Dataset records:
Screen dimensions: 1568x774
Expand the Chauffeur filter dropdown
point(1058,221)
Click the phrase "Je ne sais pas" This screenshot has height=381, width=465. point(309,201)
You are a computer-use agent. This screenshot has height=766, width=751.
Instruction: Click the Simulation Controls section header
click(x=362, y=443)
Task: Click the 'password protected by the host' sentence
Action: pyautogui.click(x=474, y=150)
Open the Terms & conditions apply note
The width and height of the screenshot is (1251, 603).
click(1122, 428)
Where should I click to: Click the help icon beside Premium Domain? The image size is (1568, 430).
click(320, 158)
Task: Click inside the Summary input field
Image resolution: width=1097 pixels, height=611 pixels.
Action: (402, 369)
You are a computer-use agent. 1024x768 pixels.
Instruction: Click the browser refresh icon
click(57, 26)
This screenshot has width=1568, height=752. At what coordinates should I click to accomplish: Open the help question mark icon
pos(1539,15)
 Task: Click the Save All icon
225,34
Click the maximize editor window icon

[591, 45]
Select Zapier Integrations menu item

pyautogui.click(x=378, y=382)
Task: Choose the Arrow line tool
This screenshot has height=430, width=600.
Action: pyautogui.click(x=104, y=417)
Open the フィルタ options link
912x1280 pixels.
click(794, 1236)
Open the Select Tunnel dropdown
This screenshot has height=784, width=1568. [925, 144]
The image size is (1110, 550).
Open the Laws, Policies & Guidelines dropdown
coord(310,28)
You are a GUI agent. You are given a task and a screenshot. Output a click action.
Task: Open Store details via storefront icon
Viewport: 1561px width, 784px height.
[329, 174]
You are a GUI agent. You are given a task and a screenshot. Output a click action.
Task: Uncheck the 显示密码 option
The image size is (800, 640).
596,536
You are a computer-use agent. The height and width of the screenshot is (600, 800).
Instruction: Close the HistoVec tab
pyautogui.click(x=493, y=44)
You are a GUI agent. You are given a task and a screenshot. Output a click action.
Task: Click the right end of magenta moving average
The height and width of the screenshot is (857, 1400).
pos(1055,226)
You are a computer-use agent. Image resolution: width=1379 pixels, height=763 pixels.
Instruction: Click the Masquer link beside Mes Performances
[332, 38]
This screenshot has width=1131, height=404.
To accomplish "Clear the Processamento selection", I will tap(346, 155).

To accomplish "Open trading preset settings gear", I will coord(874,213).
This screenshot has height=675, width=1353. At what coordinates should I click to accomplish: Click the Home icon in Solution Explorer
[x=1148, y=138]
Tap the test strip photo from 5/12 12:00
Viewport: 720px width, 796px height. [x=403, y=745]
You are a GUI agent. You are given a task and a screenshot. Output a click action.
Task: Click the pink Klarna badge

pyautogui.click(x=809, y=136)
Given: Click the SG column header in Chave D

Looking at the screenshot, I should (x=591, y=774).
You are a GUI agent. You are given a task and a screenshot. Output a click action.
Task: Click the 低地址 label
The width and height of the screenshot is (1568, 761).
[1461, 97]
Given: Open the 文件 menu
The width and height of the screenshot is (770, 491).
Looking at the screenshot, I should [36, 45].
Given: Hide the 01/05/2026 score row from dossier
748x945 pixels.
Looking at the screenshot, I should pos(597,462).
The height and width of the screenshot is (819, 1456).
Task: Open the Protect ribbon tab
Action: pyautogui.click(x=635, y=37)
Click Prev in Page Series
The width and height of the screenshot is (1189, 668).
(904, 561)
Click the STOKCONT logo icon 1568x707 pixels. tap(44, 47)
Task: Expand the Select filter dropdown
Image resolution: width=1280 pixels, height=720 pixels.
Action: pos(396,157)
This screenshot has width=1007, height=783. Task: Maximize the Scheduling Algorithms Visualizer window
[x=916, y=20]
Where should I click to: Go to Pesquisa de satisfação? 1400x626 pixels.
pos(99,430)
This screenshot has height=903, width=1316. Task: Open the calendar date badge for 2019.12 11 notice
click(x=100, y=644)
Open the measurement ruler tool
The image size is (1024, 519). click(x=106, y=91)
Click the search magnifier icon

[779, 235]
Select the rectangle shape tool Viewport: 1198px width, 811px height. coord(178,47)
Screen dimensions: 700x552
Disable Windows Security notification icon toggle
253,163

EXERCISE:
Word for word, write out all of the entries.

SOLUTION TO THE EXERCISE:
Screen dimensions: 1568x774
Expand the Chauffeur filter dropdown
point(1058,221)
Click the phrase "Je ne sais pas" This screenshot has height=381, width=465. point(309,201)
You are a computer-use agent. This screenshot has height=766, width=751.
Instruction: Click the Simulation Controls section header
click(x=362, y=443)
Task: Click the 'password protected by the host' sentence
Action: pyautogui.click(x=474, y=150)
Open the Terms & conditions apply note
The width and height of the screenshot is (1251, 603).
click(1122, 428)
Where should I click to: Click the help icon beside Premium Domain? The image size is (1568, 430).
click(320, 158)
Task: Click inside the Summary input field
Image resolution: width=1097 pixels, height=611 pixels.
Action: (402, 369)
You are a computer-use agent. 1024x768 pixels.
Instruction: Click the browser refresh icon
click(57, 26)
This screenshot has width=1568, height=752. At what coordinates should I click to accomplish: Open the help question mark icon
pos(1539,15)
 Task: Click the Save All icon
225,34
Click the maximize editor window icon

[591, 45]
Select Zapier Integrations menu item

pyautogui.click(x=378, y=382)
Task: Choose the Arrow line tool
This screenshot has height=430, width=600.
Action: pyautogui.click(x=104, y=417)
Open the フィルタ options link
912x1280 pixels.
click(794, 1236)
Open the Select Tunnel dropdown
This screenshot has height=784, width=1568. [925, 144]
The image size is (1110, 550).
Open the Laws, Policies & Guidelines dropdown
coord(310,28)
You are a GUI agent. You are given a task and a screenshot. Output a click action.
Task: Open Store details via storefront icon
Viewport: 1561px width, 784px height.
[329, 174]
You are a GUI agent. You are given a task and a screenshot. Output a click action.
Task: Uncheck the 显示密码 option
The image size is (800, 640).
596,536
You are a computer-use agent. The height and width of the screenshot is (600, 800).
Instruction: Close the HistoVec tab
pyautogui.click(x=493, y=44)
You are a GUI agent. You are given a task and a screenshot. Output a click action.
Task: Click the right end of magenta moving average
The height and width of the screenshot is (857, 1400).
pos(1055,226)
You are a computer-use agent. Image resolution: width=1379 pixels, height=763 pixels.
Instruction: Click the Masquer link beside Mes Performances
[332, 38]
This screenshot has width=1131, height=404.
To accomplish "Clear the Processamento selection", I will tap(346, 155).

To accomplish "Open trading preset settings gear", I will coord(874,213).
This screenshot has height=675, width=1353. At what coordinates should I click to accomplish: Click the Home icon in Solution Explorer
[x=1148, y=138]
Tap the test strip photo from 5/12 12:00
Viewport: 720px width, 796px height. [x=403, y=745]
You are a GUI agent. You are given a task and a screenshot. Output a click action.
Task: Click the pink Klarna badge

pyautogui.click(x=809, y=136)
Given: Click the SG column header in Chave D

Looking at the screenshot, I should (x=591, y=774).
You are a GUI agent. You are given a task and a screenshot. Output a click action.
Task: Click the 低地址 label
The width and height of the screenshot is (1568, 761).
[1461, 97]
Given: Open the 文件 menu
The width and height of the screenshot is (770, 491).
Looking at the screenshot, I should [36, 45].
Given: Hide the 01/05/2026 score row from dossier
748x945 pixels.
Looking at the screenshot, I should pos(597,462).
The height and width of the screenshot is (819, 1456).
Task: Open the Protect ribbon tab
Action: pyautogui.click(x=635, y=37)
Click Prev in Page Series
The width and height of the screenshot is (1189, 668).
(904, 561)
Click the STOKCONT logo icon 1568x707 pixels. tap(44, 47)
Task: Expand the Select filter dropdown
Image resolution: width=1280 pixels, height=720 pixels.
Action: pos(396,157)
This screenshot has width=1007, height=783. Task: Maximize the Scheduling Algorithms Visualizer window
[x=916, y=20]
Where should I click to: Go to Pesquisa de satisfação? 1400x626 pixels.
pos(99,430)
This screenshot has height=903, width=1316. Task: Open the calendar date badge for 2019.12 11 notice
click(x=100, y=644)
Open the measurement ruler tool
The image size is (1024, 519). click(x=106, y=91)
Click the search magnifier icon

[779, 235]
Select the rectangle shape tool Viewport: 1198px width, 811px height. coord(178,47)
Screen dimensions: 700x552
Disable Windows Security notification icon toggle
253,163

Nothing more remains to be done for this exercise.